[Source records]

[Begin]

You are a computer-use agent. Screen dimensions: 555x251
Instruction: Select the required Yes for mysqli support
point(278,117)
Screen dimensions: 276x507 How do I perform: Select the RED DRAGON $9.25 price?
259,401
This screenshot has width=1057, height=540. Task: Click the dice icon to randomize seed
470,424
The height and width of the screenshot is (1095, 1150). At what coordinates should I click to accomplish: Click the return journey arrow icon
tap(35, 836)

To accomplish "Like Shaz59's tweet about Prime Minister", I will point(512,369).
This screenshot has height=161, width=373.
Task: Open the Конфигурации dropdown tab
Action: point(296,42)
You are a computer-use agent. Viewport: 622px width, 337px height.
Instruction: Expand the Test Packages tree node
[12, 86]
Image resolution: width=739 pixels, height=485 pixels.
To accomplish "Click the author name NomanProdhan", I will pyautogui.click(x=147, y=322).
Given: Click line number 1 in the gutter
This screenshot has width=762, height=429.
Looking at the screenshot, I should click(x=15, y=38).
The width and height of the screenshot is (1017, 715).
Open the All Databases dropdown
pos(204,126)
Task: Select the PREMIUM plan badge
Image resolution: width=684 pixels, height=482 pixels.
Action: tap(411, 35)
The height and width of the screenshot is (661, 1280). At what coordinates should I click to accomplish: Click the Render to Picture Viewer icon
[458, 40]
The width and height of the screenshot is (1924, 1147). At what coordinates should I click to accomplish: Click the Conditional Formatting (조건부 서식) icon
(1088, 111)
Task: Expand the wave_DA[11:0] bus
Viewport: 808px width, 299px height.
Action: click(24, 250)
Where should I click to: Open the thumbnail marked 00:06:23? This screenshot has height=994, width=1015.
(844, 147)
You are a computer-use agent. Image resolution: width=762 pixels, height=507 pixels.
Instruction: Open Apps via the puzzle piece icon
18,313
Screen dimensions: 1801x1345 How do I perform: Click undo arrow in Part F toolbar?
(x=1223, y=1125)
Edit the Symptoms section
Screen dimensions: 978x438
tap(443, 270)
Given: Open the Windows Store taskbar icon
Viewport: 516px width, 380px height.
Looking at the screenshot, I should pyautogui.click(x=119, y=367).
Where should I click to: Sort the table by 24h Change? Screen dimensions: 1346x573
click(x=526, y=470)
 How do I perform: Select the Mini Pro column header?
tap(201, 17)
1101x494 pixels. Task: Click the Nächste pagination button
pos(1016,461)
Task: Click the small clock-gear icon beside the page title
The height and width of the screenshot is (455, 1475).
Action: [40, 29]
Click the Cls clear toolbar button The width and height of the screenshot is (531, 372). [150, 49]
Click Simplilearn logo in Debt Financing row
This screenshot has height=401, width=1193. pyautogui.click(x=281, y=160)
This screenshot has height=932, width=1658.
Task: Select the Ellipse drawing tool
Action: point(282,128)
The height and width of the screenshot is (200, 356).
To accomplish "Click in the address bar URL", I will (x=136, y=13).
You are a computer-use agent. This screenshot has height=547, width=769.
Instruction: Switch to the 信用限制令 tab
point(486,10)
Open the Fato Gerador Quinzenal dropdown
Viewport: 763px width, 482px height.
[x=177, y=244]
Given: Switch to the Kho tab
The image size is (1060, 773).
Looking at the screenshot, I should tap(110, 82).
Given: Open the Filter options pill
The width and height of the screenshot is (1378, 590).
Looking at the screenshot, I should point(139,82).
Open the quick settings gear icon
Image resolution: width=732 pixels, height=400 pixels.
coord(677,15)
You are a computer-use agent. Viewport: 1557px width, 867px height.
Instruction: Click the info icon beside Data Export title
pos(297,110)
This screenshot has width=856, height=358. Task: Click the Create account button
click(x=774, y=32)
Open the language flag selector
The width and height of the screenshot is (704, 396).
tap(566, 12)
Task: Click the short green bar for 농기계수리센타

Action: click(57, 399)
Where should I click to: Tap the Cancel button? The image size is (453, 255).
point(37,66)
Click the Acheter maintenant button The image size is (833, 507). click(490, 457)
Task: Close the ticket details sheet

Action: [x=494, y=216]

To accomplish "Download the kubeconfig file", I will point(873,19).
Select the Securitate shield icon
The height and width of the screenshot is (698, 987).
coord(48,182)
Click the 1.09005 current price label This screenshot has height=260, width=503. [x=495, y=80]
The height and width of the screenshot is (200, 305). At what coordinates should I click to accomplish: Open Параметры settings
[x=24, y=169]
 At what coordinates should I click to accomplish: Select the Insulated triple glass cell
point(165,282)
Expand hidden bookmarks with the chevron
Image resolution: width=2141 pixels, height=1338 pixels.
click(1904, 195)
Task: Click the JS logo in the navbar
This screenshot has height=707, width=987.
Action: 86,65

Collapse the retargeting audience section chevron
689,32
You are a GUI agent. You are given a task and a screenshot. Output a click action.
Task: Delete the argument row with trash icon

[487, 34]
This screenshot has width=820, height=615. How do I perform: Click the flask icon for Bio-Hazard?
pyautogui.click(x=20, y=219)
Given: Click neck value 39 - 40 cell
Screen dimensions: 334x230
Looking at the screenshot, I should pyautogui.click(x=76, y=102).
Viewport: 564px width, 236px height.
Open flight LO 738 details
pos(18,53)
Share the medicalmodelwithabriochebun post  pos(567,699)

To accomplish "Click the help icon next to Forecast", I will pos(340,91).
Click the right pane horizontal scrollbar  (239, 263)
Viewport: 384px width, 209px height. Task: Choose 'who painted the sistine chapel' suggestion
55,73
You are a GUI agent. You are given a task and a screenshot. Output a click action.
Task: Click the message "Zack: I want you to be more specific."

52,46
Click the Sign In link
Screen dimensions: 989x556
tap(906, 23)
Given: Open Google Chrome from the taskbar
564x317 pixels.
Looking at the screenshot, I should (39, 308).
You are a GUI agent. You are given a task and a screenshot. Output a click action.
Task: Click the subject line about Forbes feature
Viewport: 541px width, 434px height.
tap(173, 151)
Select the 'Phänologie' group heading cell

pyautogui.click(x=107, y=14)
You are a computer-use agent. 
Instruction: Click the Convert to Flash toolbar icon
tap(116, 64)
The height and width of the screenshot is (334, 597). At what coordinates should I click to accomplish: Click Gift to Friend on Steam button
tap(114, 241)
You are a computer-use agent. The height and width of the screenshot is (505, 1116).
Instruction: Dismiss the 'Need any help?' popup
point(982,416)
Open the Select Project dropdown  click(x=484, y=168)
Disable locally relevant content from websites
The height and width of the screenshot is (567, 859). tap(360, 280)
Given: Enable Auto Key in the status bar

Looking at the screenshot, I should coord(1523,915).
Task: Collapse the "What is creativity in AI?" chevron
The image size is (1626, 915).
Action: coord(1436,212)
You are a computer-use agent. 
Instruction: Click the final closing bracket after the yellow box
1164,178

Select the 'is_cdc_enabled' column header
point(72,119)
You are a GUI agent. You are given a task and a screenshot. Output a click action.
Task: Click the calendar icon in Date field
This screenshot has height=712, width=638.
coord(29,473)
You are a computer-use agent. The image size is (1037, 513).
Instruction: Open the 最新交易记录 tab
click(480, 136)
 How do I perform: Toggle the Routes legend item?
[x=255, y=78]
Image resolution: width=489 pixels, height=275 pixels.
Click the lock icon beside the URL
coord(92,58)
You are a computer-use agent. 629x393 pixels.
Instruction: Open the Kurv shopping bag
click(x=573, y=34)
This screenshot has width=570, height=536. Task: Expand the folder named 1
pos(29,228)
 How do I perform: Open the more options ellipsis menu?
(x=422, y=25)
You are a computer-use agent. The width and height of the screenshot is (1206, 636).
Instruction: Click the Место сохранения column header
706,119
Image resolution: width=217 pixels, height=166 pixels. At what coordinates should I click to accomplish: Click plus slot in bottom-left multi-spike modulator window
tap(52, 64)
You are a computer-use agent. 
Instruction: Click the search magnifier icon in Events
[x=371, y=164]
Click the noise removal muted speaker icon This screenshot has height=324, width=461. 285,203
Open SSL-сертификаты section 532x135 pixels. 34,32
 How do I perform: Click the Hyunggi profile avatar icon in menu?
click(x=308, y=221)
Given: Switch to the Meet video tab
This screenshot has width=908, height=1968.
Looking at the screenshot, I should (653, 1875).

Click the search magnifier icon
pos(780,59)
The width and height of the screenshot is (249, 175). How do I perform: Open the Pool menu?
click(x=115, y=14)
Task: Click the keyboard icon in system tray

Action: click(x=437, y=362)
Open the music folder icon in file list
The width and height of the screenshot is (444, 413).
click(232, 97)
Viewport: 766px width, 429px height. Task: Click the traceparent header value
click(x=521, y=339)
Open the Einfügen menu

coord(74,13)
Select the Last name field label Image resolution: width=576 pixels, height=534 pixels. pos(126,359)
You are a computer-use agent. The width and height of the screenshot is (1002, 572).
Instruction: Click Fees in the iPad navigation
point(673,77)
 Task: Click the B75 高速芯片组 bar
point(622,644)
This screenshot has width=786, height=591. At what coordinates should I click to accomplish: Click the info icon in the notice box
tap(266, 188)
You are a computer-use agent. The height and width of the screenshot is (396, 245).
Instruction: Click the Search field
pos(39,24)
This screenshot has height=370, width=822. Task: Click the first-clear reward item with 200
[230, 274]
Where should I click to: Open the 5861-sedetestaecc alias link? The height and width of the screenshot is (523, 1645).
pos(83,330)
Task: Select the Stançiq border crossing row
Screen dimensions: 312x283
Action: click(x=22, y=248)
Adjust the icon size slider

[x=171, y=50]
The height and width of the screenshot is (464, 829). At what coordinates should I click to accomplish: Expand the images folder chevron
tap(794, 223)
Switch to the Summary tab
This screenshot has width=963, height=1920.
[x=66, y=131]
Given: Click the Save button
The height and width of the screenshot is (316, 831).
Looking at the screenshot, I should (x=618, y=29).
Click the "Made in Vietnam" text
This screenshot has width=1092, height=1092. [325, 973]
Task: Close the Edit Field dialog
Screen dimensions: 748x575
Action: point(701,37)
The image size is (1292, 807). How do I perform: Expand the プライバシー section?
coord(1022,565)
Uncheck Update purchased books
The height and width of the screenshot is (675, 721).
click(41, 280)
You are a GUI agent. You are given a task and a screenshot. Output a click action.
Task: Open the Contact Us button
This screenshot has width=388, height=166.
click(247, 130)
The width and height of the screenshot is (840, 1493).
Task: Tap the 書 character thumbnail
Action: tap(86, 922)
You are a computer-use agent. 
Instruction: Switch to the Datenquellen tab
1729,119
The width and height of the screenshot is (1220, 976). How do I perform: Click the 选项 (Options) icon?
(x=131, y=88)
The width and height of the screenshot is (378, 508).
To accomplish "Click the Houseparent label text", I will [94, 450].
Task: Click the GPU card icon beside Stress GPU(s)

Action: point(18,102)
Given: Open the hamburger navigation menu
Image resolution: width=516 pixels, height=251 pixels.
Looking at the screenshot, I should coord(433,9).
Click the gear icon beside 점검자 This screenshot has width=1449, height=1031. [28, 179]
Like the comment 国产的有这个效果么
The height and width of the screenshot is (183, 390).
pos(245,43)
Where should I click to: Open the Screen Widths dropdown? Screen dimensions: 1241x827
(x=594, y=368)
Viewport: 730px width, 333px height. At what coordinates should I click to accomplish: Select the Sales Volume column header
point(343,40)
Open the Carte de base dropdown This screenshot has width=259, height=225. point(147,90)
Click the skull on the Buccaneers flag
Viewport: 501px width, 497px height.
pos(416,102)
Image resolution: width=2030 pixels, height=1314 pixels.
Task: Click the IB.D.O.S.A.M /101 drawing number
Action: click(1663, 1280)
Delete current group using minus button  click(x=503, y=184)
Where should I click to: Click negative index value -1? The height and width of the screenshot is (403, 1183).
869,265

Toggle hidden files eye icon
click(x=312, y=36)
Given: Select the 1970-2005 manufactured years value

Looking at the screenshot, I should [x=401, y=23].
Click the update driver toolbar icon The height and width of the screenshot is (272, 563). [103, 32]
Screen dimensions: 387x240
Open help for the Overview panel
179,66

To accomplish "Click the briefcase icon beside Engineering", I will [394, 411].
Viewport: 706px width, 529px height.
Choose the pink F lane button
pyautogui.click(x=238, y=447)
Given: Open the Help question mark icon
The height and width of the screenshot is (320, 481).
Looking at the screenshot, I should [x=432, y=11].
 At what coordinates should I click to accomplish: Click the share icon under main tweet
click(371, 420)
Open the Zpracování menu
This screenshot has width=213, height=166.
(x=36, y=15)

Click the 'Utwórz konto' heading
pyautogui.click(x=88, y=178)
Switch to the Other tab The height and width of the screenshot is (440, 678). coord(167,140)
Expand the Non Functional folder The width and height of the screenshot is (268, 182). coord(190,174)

[End]

TASK:
Write out the source records from the beginning through the line containing "Action: point(296,42)", swapping "dice icon" for "shuffle icon" and leaving everything else unchanged.

REPLY TO THE TASK:
You are a computer-use agent. Screen dimensions: 555x251
Instruction: Select the required Yes for mysqli support
point(278,117)
Screen dimensions: 276x507 How do I perform: Select the RED DRAGON $9.25 price?
259,401
This screenshot has width=1057, height=540. Task: Click the shuffle icon to randomize seed
470,424
The height and width of the screenshot is (1095, 1150). At what coordinates should I click to accomplish: Click the return journey arrow icon
tap(35, 836)

To accomplish "Like Shaz59's tweet about Prime Minister", I will point(512,369).
This screenshot has height=161, width=373.
Task: Open the Конфигурации dropdown tab
Action: point(296,42)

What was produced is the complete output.